Entries on where items appear:
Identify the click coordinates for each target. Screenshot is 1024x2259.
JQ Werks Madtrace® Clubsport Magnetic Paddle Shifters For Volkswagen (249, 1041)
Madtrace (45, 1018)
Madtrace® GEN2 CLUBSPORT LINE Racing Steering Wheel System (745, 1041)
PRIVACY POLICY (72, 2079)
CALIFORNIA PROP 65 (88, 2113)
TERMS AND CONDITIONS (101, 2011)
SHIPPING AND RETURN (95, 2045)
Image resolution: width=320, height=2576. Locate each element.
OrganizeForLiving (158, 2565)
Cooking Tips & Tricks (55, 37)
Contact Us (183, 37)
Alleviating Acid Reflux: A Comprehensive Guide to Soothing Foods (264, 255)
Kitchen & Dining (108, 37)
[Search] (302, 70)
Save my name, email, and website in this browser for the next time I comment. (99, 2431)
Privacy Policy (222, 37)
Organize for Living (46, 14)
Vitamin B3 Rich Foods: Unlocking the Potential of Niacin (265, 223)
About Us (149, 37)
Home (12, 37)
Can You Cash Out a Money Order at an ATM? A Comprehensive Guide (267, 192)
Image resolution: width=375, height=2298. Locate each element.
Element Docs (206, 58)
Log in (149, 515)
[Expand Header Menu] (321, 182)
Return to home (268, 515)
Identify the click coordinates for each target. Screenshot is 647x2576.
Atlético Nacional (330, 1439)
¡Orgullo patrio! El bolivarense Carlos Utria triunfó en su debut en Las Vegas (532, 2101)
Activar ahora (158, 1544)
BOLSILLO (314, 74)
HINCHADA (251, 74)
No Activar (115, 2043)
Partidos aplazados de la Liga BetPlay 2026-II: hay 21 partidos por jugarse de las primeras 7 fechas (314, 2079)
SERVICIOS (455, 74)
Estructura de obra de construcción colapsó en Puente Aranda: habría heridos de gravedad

*What you need to do:*
Rewrite all of the rows above, swapping "Comprehensive" for "Complete" and leaving everything else unchanged.

*Task response:*
Identify the click coordinates for each target. Screenshot is 1024x2259.
JQ Werks Madtrace® Clubsport Magnetic Paddle Shifters For Volkswagen (249, 1041)
Madtrace (45, 1018)
Madtrace® GEN2 CLUBSPORT LINE Racing Steering Wheel System (745, 1041)
PRIVACY POLICY (72, 2079)
CALIFORNIA PROP 65 (88, 2113)
TERMS AND CONDITIONS (101, 2011)
SHIPPING AND RETURN (95, 2045)
Image resolution: width=320, height=2576. Locate each element.
OrganizeForLiving (158, 2565)
Cooking Tips & Tricks (55, 37)
Contact Us (183, 37)
Alleviating Acid Reflux: A Complete Guide to Soothing Foods (264, 255)
Kitchen & Dining (108, 37)
[Search] (302, 70)
Save my name, email, and website in this browser for the next time I comment. (99, 2431)
Privacy Policy (222, 37)
Organize for Living (46, 14)
Vitamin B3 Rich Foods: Unlocking the Potential of Niacin (265, 223)
About Us (149, 37)
Home (12, 37)
Can You Cash Out a Money Order at an ATM? A Complete Guide (267, 192)
Image resolution: width=375, height=2298. Locate each element.
Element Docs (206, 58)
Log in (149, 515)
[Expand Header Menu] (321, 182)
Return to home (268, 515)
Identify the click coordinates for each target. Screenshot is 647x2576.
Atlético Nacional (330, 1439)
¡Orgullo patrio! El bolivarense Carlos Utria triunfó en su debut en Las Vegas (532, 2101)
Activar ahora (158, 1544)
BOLSILLO (314, 74)
HINCHADA (251, 74)
No Activar (115, 2043)
Partidos aplazados de la Liga BetPlay 2026-II: hay 21 partidos por jugarse de las primeras 7 fechas (314, 2079)
SERVICIOS (455, 74)
Estructura de obra de construcción colapsó en Puente Aranda: habría heridos de gravedad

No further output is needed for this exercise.